AKP’giller döneminde semirtilen “bürokrat” görünümlü işbirlikçiler;  üç beş yerden aldıkları yüz binlerce liralık maaşlarla her yıl kamuyu milyarlarca lira zarara uğratmaktadır. Örnekler çoğaltılabilir ancak biz bu kadarla yetinelim; zira AKP’giller’in halkımızdan çaldıklarının haddi hesabı yoktur.

Kamu malı hırsızlığında işte böylesine pervasız olan AKP’giller iktidarının temsilcileri, hiç utanıp sıkılmadan “Kamuda Tasarruf”tan söz edebilmektedirler.

Peki sözde “tasarruf tedbirleri” arasında yukarıda sadece küçük bir bölümünü sıraladığımız giderlerin, daha doğrusu AKP’giller’in kendilerine ve yerli-yabancı Parababalarına çektikleri peşkeşlerin en ufak şekilde azaltılması var mıdır?

Zinhar yoktur.

Peki neler vardır?

“Temsil ve tanıtma ödeneklerinde yüzde 25’lik kesinti”, “gezi ve kokteyl düzenlenmemesi”, “mobilya, ofis donanımı gibi demirbaş alımlarının dondurulması” türünden sade suya tirit sözde tedbirler vardır. AKP’giller bir de utanıp sıkılmadan, sanki yarattıkları ekonomik felaketin nedeni kamu çalışanlarıymış gibi “tedbir” demagojisiyle kamu çalışanlarımızın servis hakkını da ellerinden almış, üstelik toplu taşıma araçları kullanmaya mecbur ettikleri kamu çalışanlarımıza yol ücreti yardımı da yapmamıştır.
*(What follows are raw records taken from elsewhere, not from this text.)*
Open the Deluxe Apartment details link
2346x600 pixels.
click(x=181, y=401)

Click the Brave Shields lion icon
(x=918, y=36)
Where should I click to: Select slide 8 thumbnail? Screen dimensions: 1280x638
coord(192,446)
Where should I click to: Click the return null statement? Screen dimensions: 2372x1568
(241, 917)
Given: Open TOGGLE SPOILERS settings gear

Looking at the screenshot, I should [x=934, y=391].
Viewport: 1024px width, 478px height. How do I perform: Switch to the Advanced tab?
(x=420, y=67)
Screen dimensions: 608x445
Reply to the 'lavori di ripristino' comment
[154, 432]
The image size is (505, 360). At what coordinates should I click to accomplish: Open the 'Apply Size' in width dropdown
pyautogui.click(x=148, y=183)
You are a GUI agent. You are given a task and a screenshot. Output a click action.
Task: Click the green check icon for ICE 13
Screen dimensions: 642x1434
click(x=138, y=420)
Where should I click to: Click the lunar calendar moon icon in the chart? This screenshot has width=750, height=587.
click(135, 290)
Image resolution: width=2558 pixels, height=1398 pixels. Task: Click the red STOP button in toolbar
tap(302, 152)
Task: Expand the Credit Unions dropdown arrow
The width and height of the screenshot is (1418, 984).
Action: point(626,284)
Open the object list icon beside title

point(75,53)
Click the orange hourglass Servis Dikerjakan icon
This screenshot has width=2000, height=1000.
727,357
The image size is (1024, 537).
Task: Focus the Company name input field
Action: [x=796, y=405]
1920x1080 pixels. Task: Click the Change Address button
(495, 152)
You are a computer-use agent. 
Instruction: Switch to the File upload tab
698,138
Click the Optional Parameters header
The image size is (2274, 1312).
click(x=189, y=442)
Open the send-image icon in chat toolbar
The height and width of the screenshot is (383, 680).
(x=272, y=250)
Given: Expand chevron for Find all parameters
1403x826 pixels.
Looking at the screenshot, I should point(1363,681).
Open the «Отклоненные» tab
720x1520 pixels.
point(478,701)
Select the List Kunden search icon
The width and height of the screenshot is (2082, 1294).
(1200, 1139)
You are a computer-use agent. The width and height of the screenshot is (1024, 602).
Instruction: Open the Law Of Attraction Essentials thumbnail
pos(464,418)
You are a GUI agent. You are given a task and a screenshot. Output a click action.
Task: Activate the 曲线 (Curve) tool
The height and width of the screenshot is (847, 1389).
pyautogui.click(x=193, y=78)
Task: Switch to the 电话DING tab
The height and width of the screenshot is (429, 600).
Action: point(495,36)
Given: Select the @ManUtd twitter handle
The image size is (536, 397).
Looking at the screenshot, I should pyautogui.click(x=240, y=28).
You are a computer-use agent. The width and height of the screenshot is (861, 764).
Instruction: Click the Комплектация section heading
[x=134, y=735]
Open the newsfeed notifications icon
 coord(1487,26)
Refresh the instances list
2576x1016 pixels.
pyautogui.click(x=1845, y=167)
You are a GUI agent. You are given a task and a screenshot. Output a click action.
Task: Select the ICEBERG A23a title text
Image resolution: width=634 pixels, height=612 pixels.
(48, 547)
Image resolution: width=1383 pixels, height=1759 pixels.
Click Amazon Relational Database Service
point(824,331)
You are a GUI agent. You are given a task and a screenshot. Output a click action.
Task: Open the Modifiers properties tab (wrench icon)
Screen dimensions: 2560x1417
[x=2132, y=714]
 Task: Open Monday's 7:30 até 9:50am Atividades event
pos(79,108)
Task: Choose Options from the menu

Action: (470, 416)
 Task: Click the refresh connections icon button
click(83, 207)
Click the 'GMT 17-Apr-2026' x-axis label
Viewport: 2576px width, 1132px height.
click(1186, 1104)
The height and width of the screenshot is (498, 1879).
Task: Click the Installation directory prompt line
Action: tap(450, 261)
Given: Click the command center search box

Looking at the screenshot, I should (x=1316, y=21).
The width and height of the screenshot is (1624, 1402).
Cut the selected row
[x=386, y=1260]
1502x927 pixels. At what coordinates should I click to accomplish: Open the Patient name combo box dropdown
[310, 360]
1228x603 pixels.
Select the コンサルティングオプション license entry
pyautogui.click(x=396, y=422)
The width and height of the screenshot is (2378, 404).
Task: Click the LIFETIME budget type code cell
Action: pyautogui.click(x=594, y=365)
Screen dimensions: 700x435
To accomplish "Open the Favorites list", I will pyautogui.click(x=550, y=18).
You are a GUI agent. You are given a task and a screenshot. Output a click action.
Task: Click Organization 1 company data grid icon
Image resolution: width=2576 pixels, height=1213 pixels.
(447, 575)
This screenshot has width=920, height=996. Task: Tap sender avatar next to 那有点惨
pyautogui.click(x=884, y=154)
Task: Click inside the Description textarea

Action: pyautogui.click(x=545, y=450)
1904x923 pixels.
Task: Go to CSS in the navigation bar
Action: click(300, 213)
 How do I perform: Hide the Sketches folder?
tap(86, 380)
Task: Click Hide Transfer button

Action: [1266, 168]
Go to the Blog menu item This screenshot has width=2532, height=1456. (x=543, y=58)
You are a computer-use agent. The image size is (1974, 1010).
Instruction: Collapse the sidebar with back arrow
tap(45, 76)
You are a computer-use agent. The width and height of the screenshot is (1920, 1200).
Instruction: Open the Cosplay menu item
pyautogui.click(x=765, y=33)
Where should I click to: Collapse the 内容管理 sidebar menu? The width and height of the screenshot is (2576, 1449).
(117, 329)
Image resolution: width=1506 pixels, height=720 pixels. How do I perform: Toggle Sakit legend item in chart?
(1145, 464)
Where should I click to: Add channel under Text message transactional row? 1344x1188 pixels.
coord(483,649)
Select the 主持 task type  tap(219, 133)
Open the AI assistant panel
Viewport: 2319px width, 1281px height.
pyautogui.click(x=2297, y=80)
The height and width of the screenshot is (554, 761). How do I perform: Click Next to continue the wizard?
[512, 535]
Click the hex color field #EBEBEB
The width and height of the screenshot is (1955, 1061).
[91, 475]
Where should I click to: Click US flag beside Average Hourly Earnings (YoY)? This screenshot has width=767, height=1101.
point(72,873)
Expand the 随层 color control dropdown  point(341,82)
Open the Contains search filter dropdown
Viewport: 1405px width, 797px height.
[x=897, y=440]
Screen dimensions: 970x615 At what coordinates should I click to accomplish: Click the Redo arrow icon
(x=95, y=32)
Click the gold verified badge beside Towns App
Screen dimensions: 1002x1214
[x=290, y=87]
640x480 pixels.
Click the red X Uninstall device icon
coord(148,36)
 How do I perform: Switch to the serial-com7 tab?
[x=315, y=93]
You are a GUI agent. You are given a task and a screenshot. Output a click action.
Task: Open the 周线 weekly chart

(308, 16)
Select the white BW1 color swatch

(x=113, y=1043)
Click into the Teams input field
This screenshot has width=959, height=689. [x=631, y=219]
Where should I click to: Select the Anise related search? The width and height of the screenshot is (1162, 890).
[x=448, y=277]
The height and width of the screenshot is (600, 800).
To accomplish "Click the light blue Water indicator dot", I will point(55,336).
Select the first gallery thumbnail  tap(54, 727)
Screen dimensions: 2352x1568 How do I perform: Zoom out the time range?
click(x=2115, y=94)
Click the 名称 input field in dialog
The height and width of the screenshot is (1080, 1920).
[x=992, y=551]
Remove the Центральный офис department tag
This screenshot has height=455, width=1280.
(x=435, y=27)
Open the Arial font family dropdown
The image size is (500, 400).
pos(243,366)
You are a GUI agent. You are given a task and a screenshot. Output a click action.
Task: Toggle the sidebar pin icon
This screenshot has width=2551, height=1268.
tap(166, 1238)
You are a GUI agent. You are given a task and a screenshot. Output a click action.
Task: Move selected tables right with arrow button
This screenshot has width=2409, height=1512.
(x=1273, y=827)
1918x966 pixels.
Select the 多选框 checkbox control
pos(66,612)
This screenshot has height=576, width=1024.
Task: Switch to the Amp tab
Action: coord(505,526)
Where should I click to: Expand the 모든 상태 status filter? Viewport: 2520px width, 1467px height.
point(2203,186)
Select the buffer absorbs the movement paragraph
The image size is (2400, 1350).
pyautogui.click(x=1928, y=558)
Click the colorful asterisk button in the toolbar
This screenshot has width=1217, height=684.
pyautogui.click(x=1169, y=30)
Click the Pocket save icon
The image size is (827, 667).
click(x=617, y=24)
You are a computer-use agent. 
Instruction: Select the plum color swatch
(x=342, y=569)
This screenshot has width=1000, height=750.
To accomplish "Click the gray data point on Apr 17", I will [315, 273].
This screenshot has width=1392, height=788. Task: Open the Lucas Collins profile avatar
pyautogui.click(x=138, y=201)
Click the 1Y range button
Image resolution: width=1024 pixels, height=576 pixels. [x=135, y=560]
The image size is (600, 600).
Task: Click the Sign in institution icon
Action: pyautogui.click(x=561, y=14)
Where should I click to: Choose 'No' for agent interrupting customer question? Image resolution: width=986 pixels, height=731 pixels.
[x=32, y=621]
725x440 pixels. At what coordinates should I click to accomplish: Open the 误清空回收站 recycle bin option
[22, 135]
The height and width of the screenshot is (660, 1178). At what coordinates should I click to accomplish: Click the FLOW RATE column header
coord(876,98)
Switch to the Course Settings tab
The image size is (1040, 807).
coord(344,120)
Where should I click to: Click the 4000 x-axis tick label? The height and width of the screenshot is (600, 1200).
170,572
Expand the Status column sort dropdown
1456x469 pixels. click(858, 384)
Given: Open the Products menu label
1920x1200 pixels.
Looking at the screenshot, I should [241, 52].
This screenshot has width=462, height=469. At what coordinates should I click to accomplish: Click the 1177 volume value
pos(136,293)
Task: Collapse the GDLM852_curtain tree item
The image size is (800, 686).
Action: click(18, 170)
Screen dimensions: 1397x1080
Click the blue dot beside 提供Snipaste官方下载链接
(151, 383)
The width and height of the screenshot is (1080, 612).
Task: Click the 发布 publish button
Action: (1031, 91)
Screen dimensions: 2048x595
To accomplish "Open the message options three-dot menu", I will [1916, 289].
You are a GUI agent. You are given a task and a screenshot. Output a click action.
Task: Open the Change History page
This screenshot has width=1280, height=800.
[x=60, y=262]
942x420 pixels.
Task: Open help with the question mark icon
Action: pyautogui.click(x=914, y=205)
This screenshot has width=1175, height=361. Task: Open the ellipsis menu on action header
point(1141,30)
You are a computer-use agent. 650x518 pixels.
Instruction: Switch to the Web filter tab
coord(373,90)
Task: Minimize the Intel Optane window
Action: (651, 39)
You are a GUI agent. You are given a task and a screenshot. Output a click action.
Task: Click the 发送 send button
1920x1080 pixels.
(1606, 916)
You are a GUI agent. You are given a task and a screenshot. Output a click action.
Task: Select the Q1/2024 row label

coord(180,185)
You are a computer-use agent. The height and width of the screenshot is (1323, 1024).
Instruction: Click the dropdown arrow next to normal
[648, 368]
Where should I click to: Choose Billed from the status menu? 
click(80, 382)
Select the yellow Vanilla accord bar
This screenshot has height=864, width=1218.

Namuslu bir ekonomistimizin ifadesiyle “Sarayın bir tane ışığının söndürülmesini bile öngörmeyen” sözde tasarruf paketi, aynı zamanda kamuya yönelik istihdamı da dondurmakta, sınırlamaktadır. Yani AKP’giller’in sayısı bilinmeyen “Bankamatik Memurları” hiçbir şey yapmadan maaş almaya devam ederken, gerçek anlamda kamuda çalışma yeterliliğine sahip insanlarımızın istihdamı bu yolla engellenmektedir.

Kısacası AKP’giller, “Kamuda Tasarruf Paketi” dedikleri kandırmacayla, bizzat kendi yarattıkları cehennemin sorumluluğunu emekçi halkımızın üzerine yıkmayı planlamaktadır. Ekonomist Aziz Çelik’in son derece doğru biçimde tespit ettiği gibi, AKP’giller’in ‘“Kamuda tasarruf’ dedikleri, kamu harcamalarını ve hizmetlerini kısmak, kamuya yeni çalışan almamak, yeni kadro açmamak, memura ve emekliye zam vermemektir.”

Her zaman söylediğimiz gibi AKP’giller; Türkiye’nin boynuna ABD Emperyalist Haydudu tarafından dolanmış “Yüzyılın Felaketi”dir. Bu felaketten kurtulmadığımız sürece insanca bir yaşam sürmemiz mümkün değildir.

Tüm Halkımızı bu “Yüzyılın Felaketi” olan AKP’giller’e karşı Halkın Kurtuluş Partisi’nde örgütlenmeye, bu Hırsızlar İmparatorluğu’na karşı mücadele etmeye davet ediyoruz. Unutulmamalıdır ki Örgütsüz Halk Köle Halktır, Örgütlü Halk Yenilmez!